Dans DOA 2, les deux acteurs interprètent des tueurs à gages, qui, après un contrat sur lequel ils avaient été mis en concurrence, retournent dans leur village d’enfance et y renouent leur vieille amitié.
DOA 3 se veut futuriste. Il se déroule en 2346 à Yokohama, une ville sous la coupe d’un dictateur qui souhaite stériliser la population en lui faisant consommer une drogue.

Avec un quart de siècle de recul, les sources d’inspiration de Takashi Miike sont plus visibles encore. Il y a d’abord l’hyper-violence des films de Tarantino – qui fut lui-même inspiré par les films de kung-fu chinois et les films de sabre japonais. Il y a ensuite l’influence des mangas futuristes – le combat final de DOA 3 rappelle l’épilogue cyberpunk et body horror de Tetsuo. Il y a enfin, surtout dans le deuxième volet, la même tendresse que chez Kitano qui venait de sortir Hana-bi.

Takashi Miike pratique la surenchère. La crédibilité de ses scénarios est le cadet de ses soucis. DOA 1 se termine dans un combat apocalyptique qui prête à rire. La fin de DOA 3 y prête presqu’autant.

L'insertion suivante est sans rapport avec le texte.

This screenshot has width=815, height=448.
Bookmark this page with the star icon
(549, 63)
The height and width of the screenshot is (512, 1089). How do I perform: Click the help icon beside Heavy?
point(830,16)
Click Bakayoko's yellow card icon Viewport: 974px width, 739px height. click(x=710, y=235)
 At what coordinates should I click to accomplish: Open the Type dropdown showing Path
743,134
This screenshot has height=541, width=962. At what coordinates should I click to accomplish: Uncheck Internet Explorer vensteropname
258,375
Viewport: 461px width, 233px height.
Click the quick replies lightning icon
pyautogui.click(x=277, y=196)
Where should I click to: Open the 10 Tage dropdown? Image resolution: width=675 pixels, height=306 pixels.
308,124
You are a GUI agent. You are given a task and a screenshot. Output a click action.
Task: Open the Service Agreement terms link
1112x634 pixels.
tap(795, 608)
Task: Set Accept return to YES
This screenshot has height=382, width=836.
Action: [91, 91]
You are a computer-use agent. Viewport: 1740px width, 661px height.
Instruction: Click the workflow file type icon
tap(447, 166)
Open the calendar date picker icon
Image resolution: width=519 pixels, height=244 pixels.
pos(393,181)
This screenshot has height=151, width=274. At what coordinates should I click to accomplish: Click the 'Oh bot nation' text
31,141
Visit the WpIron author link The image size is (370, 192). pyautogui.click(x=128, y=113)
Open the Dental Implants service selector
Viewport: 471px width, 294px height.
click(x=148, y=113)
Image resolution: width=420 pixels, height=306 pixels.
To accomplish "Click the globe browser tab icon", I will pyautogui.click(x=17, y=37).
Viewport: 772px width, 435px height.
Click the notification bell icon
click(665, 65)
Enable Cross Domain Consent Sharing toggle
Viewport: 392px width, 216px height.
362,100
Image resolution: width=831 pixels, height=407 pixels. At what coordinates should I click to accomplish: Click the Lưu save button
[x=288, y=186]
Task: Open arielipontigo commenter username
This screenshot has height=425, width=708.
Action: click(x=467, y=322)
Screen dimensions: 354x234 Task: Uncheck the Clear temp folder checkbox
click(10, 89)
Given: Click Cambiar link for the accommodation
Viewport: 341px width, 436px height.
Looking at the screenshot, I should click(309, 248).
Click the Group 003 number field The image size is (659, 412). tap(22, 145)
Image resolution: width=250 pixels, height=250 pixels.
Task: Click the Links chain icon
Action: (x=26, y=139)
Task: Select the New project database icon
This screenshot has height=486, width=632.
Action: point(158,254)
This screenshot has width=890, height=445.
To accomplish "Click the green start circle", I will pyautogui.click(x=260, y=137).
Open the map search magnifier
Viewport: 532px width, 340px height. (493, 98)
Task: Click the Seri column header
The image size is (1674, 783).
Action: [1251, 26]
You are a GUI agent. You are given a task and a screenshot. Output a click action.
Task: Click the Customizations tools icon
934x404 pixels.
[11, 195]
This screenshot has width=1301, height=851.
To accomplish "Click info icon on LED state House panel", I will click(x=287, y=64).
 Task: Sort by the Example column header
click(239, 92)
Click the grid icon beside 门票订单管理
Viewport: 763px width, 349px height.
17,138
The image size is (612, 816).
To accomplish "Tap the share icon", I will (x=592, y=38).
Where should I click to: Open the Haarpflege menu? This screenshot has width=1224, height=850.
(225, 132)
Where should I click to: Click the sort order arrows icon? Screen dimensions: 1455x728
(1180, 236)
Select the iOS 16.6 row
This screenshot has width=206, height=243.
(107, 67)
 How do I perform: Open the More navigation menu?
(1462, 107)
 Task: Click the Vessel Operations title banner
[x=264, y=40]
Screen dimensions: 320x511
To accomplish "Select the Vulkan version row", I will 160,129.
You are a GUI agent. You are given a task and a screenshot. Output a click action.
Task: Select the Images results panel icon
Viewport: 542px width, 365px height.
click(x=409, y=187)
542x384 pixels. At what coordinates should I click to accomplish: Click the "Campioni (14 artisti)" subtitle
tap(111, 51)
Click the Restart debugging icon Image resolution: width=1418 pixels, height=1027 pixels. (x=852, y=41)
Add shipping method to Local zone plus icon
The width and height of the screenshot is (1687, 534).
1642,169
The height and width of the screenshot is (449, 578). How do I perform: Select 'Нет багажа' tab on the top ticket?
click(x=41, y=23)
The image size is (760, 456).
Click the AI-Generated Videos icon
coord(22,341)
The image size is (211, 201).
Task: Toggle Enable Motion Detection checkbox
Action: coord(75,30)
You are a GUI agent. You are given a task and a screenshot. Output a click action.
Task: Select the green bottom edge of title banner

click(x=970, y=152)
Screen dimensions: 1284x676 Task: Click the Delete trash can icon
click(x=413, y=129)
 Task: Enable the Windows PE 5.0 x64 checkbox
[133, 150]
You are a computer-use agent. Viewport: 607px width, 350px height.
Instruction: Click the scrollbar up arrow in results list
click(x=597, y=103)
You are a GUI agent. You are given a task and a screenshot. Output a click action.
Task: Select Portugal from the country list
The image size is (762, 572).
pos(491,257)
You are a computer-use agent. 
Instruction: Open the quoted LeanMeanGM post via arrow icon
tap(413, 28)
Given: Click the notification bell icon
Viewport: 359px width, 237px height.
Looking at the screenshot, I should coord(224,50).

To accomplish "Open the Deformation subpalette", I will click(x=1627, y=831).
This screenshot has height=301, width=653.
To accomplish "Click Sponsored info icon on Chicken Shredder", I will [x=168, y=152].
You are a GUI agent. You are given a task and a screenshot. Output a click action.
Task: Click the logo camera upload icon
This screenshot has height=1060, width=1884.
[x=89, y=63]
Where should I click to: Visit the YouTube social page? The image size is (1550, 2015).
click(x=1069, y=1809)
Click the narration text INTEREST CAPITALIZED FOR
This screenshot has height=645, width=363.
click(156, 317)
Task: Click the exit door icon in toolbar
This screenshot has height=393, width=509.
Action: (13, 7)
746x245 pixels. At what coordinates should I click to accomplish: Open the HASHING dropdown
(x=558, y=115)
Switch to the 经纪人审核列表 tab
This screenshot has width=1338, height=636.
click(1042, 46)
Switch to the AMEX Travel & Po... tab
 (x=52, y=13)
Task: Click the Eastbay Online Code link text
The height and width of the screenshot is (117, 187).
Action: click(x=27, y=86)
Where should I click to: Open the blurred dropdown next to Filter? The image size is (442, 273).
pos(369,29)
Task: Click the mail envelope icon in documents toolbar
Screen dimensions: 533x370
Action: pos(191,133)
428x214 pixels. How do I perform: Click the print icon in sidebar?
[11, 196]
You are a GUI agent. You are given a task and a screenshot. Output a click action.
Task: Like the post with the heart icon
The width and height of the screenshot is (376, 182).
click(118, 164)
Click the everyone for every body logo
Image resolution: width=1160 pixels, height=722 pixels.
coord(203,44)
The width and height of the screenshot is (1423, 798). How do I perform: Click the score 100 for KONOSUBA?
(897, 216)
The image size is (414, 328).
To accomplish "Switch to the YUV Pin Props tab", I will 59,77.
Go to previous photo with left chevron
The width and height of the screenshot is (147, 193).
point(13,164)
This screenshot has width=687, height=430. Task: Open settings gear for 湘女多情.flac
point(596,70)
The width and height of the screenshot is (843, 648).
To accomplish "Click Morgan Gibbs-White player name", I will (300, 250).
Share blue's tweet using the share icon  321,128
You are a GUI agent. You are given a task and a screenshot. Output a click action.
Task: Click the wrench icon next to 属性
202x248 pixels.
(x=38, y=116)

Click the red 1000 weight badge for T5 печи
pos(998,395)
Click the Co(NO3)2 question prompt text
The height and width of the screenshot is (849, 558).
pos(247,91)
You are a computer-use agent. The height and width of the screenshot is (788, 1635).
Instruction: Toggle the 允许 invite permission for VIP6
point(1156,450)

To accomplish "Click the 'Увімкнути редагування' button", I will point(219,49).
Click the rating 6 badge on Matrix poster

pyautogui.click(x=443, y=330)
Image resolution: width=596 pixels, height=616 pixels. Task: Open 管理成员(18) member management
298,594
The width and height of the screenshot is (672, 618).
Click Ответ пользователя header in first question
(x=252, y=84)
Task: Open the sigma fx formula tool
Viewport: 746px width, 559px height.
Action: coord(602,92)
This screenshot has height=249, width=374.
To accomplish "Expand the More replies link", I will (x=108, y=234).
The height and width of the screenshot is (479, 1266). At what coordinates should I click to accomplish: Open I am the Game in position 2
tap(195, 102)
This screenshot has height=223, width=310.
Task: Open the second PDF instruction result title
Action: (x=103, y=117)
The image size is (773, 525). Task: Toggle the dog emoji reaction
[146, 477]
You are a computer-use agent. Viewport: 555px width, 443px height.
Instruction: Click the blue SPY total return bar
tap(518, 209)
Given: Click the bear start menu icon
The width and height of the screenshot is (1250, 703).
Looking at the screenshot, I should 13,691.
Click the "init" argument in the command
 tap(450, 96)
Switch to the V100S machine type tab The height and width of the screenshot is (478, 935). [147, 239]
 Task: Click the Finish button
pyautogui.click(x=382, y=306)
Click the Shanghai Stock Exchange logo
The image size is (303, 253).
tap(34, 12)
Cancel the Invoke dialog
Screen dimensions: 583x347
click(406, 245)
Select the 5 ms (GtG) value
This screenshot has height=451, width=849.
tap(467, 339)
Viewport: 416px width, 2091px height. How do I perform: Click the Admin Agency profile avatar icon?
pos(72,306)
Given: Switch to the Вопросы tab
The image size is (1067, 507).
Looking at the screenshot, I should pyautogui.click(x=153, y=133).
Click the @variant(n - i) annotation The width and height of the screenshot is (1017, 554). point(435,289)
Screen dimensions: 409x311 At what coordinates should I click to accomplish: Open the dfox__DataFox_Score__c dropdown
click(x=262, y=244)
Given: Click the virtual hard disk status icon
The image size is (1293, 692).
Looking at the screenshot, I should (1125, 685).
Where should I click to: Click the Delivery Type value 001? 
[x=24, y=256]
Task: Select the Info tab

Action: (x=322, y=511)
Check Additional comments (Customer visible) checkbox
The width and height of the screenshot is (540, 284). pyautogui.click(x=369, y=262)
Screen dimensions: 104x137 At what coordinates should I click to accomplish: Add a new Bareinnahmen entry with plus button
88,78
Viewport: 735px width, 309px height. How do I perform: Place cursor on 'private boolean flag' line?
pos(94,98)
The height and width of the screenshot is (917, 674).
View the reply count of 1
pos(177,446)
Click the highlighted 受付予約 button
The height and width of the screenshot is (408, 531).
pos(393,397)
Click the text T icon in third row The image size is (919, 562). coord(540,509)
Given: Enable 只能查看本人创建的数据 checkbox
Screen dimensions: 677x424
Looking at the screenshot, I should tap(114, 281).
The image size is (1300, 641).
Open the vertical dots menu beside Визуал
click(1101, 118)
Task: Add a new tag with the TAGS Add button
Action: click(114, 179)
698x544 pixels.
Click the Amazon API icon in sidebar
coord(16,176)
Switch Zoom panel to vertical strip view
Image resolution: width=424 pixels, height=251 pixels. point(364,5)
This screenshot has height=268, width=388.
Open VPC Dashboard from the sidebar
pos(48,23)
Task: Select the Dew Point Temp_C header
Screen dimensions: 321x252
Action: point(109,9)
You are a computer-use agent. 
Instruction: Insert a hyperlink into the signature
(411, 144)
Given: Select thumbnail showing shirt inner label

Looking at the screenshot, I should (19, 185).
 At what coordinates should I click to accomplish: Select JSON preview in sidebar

Guère crédibles, les scénarios ne sont guère lisibles non plus, à l’exception m’a-t-il semblé du troisième – mais la raison en est peut-être que je commençais à m’habituer à cette forme d’écriture.

Les plus indulgents ne s’en formaliseront pas. Ils apprécieront ce réalisateur prolixe, qui tourne comme il respire (il aurait dirigé 59 longs-métrages depuis 1991), sans prendre le temps de peaufiner son œuvre. Il faut quand même être très bon public et aimer les plaisirs régressifs pour y trouver de l’intérêt.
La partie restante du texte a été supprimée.